Input data: Begin

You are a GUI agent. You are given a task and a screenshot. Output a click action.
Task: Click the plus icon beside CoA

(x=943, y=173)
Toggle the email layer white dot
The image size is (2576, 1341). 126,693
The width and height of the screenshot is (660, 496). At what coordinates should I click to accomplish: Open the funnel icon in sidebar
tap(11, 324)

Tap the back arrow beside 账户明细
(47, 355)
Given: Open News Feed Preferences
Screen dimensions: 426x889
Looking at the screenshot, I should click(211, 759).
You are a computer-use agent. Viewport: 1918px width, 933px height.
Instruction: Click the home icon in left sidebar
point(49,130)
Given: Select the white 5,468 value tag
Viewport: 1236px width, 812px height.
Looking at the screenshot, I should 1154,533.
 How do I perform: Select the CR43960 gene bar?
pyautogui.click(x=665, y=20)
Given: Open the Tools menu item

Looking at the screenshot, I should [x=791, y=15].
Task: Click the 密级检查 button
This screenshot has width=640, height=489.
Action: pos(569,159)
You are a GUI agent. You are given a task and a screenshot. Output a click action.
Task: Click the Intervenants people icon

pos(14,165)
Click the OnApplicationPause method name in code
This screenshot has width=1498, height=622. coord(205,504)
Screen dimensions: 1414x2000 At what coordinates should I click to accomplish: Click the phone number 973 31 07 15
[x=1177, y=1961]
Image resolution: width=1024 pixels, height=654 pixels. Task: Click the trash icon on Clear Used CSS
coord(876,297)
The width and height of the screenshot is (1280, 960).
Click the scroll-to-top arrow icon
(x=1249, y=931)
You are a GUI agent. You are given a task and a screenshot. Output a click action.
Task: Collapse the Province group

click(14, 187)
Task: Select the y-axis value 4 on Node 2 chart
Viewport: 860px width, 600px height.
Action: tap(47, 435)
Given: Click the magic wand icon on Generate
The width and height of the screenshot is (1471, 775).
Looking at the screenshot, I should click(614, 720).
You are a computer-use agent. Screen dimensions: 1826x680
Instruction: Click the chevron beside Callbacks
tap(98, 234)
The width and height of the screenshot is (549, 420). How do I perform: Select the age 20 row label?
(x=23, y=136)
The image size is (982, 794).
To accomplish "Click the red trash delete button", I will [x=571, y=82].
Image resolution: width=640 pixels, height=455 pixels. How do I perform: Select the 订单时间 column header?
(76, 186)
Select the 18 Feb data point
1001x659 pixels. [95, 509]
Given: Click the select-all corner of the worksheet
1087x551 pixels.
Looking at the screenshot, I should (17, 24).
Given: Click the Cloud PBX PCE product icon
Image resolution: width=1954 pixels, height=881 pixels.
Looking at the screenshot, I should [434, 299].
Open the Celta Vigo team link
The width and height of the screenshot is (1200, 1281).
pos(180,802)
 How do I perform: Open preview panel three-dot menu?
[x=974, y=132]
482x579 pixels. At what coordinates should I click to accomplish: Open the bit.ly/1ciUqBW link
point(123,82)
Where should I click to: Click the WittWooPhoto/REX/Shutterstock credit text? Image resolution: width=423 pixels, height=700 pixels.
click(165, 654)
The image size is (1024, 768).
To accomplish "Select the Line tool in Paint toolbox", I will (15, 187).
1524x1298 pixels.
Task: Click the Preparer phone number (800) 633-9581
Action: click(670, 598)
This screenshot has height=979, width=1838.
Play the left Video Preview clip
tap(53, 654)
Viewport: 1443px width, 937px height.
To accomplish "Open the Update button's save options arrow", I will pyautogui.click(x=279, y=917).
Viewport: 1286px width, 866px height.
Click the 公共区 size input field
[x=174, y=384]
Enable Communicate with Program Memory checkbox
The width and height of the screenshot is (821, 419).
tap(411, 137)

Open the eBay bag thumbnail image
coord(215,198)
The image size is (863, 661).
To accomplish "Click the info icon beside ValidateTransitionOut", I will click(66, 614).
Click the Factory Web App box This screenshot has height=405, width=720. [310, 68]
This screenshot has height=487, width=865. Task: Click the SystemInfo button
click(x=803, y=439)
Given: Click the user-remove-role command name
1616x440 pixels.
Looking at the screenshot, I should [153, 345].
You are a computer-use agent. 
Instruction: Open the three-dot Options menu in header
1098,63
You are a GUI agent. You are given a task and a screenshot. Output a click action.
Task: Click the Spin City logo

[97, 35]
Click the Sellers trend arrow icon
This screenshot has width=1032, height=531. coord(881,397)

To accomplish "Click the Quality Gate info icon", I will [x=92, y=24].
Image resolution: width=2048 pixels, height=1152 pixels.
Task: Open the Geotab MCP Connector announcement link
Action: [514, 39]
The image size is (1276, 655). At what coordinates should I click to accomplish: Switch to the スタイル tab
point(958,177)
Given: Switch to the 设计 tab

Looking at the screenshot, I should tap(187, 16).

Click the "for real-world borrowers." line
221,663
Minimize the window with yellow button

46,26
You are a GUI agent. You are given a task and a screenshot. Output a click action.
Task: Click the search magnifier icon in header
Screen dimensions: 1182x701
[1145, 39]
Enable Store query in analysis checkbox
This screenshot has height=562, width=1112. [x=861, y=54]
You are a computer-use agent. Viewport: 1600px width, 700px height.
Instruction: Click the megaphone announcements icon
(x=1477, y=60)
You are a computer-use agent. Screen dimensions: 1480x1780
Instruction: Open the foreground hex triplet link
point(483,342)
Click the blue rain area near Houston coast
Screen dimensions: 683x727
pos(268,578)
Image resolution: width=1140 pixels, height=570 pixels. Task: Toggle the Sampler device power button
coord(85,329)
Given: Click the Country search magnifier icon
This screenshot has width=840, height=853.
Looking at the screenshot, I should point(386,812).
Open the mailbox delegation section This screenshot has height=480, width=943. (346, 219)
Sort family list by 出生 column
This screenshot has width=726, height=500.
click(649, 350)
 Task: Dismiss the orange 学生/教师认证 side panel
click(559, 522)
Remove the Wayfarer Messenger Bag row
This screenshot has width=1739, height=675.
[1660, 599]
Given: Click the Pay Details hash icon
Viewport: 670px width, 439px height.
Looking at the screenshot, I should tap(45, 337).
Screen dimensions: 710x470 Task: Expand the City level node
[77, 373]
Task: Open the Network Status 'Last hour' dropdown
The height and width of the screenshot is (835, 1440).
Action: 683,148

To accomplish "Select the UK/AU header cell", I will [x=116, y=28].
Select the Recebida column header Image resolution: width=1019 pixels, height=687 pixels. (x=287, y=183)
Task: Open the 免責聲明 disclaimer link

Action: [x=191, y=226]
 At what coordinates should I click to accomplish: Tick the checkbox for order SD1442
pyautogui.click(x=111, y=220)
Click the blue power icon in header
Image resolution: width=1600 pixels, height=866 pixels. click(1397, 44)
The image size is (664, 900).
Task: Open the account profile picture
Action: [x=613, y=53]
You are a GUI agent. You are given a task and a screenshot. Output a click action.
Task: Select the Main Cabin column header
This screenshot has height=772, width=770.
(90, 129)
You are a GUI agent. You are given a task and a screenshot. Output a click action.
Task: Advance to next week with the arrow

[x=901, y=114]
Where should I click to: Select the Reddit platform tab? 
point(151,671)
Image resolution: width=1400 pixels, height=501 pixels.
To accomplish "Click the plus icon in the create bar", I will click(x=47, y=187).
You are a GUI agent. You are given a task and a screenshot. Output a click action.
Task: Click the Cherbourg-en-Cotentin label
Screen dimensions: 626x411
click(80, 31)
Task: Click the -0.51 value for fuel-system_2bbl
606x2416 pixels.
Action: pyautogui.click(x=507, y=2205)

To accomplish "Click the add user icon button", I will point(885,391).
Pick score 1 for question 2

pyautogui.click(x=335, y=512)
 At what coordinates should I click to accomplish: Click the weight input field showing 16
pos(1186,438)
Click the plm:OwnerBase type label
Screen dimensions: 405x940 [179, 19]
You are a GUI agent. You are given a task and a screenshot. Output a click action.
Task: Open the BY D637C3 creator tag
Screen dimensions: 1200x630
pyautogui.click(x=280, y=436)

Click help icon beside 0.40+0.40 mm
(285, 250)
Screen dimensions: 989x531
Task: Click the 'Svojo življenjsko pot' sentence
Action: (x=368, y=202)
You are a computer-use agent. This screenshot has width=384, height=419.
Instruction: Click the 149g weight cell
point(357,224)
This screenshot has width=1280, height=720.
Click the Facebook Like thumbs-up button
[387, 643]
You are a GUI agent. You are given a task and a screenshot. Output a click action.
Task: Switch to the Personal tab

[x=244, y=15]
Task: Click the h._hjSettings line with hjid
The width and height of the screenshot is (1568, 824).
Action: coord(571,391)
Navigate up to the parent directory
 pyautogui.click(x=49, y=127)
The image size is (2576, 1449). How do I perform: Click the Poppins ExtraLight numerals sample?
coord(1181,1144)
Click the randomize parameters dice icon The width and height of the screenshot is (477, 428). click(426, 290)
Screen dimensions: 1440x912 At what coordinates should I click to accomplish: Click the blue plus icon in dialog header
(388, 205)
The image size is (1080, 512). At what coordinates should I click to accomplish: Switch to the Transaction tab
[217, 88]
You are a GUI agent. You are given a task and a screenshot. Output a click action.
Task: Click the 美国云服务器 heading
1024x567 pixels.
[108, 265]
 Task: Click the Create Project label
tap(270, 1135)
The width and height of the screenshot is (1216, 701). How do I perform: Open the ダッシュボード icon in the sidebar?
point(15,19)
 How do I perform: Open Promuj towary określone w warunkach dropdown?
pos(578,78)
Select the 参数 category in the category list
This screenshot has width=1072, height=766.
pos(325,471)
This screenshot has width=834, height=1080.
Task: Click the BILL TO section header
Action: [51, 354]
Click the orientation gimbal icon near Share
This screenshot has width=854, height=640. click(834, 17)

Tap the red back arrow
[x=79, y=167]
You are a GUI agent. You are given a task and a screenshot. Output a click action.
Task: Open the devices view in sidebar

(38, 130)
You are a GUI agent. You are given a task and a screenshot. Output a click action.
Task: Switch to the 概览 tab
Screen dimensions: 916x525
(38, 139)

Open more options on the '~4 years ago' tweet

Input data: End

Activity — From the line holding "Task: Click the plus icon beside CoA" to the line holding "Task: Click the 密级检查 button", inclusive, restate each line above exactly as written.

Exercise answer —
Task: Click the plus icon beside CoA

(x=943, y=173)
Toggle the email layer white dot
The image size is (2576, 1341). 126,693
The width and height of the screenshot is (660, 496). At what coordinates should I click to accomplish: Open the funnel icon in sidebar
tap(11, 324)

Tap the back arrow beside 账户明细
(47, 355)
Given: Open News Feed Preferences
Screen dimensions: 426x889
Looking at the screenshot, I should click(211, 759).
You are a computer-use agent. Viewport: 1918px width, 933px height.
Instruction: Click the home icon in left sidebar
point(49,130)
Given: Select the white 5,468 value tag
Viewport: 1236px width, 812px height.
Looking at the screenshot, I should 1154,533.
 How do I perform: Select the CR43960 gene bar?
pyautogui.click(x=665, y=20)
Given: Open the Tools menu item

Looking at the screenshot, I should [x=791, y=15].
Task: Click the 密级检查 button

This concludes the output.